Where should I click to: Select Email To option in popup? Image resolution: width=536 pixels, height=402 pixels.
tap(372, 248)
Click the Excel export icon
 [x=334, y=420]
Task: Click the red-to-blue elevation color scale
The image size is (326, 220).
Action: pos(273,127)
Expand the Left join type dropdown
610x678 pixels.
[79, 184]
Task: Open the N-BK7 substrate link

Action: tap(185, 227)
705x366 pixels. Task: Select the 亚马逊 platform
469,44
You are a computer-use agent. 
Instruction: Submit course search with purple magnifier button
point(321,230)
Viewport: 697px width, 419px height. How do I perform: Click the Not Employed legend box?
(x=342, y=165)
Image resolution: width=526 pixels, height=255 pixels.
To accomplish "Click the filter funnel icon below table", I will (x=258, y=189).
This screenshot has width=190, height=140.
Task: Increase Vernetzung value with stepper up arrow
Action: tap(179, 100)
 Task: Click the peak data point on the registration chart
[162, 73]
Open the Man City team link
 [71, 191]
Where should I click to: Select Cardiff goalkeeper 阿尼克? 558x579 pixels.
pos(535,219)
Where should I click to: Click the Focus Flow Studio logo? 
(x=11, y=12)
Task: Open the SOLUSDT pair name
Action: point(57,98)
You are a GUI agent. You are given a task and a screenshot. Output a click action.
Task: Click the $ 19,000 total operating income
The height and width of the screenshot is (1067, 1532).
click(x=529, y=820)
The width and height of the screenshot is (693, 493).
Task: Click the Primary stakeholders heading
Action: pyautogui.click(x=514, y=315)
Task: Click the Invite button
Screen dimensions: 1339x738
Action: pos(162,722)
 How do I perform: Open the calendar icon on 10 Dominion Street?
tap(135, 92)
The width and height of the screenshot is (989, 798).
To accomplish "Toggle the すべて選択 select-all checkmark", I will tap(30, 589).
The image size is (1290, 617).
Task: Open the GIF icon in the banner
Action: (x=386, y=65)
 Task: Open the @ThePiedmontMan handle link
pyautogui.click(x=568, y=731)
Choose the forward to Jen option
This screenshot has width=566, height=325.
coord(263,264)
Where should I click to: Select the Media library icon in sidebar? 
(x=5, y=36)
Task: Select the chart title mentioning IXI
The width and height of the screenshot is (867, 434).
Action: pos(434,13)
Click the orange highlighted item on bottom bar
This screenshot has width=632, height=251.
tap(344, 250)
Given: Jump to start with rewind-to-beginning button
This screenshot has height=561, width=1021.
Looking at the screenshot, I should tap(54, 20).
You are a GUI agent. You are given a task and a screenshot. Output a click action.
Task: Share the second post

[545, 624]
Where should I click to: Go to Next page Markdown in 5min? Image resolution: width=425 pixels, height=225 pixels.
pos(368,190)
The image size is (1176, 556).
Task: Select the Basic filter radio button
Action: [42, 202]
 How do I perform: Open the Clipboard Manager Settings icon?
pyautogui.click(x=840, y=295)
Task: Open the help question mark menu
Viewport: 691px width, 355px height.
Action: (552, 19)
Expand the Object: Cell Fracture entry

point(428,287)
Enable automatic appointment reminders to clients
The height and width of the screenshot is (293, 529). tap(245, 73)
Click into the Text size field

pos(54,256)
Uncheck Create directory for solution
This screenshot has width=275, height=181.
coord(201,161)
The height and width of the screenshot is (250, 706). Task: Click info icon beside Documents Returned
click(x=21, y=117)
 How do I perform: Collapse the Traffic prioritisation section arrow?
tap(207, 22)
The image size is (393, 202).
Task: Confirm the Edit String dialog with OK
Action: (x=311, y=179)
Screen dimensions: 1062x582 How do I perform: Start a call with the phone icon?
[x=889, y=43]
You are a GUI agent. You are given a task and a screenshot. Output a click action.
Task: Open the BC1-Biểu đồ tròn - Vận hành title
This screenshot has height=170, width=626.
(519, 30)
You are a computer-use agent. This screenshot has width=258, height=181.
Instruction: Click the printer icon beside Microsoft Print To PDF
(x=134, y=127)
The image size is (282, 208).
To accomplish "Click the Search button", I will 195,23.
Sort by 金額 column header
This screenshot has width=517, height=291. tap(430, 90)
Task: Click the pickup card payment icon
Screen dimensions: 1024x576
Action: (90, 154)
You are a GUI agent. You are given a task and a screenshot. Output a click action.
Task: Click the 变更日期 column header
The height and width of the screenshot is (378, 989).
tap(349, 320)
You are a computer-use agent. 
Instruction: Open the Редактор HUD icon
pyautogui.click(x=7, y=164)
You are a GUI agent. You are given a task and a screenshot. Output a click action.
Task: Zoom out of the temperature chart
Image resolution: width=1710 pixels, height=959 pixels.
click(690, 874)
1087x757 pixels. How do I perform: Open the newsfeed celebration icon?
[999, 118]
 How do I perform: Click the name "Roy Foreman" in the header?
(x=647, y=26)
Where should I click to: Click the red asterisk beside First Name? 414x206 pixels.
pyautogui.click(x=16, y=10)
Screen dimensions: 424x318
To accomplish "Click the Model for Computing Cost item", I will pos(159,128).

Task objective:
Lines from the start of the material above through the line containing "Expand the Left join type dropdown" are to be duplicated exactly, and only those.

Expected answer:
Where should I click to: Select Email To option in popup? Image resolution: width=536 pixels, height=402 pixels.
tap(372, 248)
Click the Excel export icon
 [x=334, y=420]
Task: Click the red-to-blue elevation color scale
The image size is (326, 220).
Action: pos(273,127)
Expand the Left join type dropdown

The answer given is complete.